2. Next, I think about the number 16. Are there any "perfect cube" numbers that are factors of 16? A perfect cube is a number you get by multiplying a number by itself three times (like $1 \times 1 \times 1 = 1$, or $2 \times 2 \times 2 = 8$, or $3 \times 3 \times 3 = 27$).

3. I see that 8 is a factor of 16 ($8 \times 2 = 16$), and 8 is a perfect cube ($2^3 = 8$). Perfect!

4. So, I can rewrite -16 as $-8 \times 2$. That means our problem becomes $\sqrt[3]{-8 \times 2}$.

5. Now, the cool thing about roots is you can split them up if you're multiplying. So, $\sqrt[3]{-8 \times 2}$ is the same as $\sqrt[3]{-8} \times \sqrt[3]{2}$.

6. We know that $\sqrt[3]{-8}$ is -2, because $(-2) \times (-2) \times (-2)$ equals -8.

7. The $\sqrt[3]{2}$ part can't be simplified any more because 2 doesn't have any perfect cube factors other than 1.

8. So, we just put them back together: $-2\sqrt[3]{2}$. That's our simplified answer!

Alternative answer

Answer:
$-2\sqrt[3]{2}$ Explain
This is a question about simplifying cube roots . The solving step is:

First, I noticed that the number inside the cube root is negative. When you take the cube root of a negative number, the answer will be negative.

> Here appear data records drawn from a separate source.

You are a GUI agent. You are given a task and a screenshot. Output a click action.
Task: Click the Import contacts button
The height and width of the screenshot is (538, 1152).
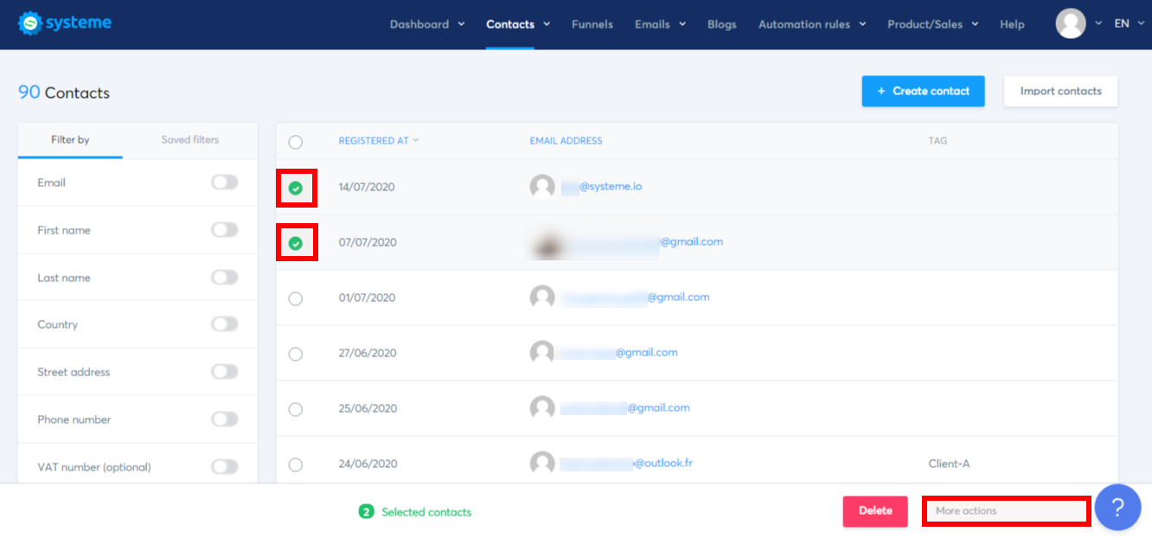coord(1060,91)
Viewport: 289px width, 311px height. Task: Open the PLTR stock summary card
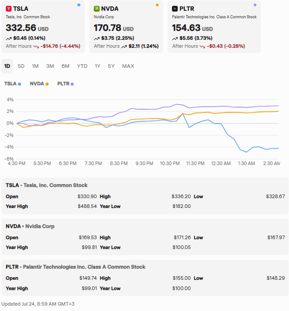pyautogui.click(x=214, y=27)
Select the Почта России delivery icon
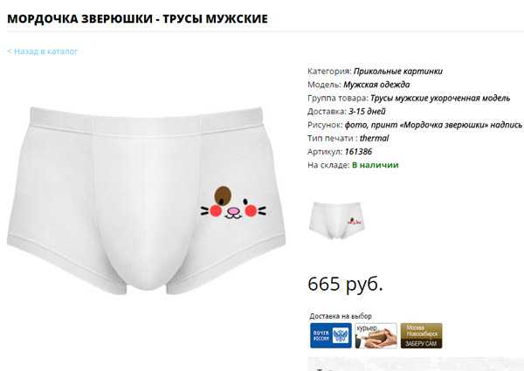 (x=330, y=335)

So, $\sqrt[3]{-16}$ is the same as $-\sqrt[3]{16}$.

Next, I need to simplify $\sqrt[3]{16}$. I want to find if there's any number that, when multiplied by itself three times (a perfect cube), divides evenly into 16.
I know my perfect cubes: $1 \times 1 \times 1 = 1$, $2 \times 2 \times 2 = 8$, $3 \times 3 \times 3 = 27$.
Looking at 16, I see that 8 divides into 16! $16 = 8 \times 2$.

So, I can rewrite $-\sqrt[3]{16}$ as $-\sqrt[3]{8 \times 2}$.
Then, I can split this into two separate cube roots: $-\sqrt[3]{8} \times \sqrt[3]{2}$.
Now, I can solve $\sqrt[3]{8}$. Since $2 \times 2 \times 2 = 8$, $\sqrt[3]{8}$ is just 2!

Putting it all together, I have $-2 \times \sqrt[3]{2}$, which we write as $-2\sqrt[3]{2}$.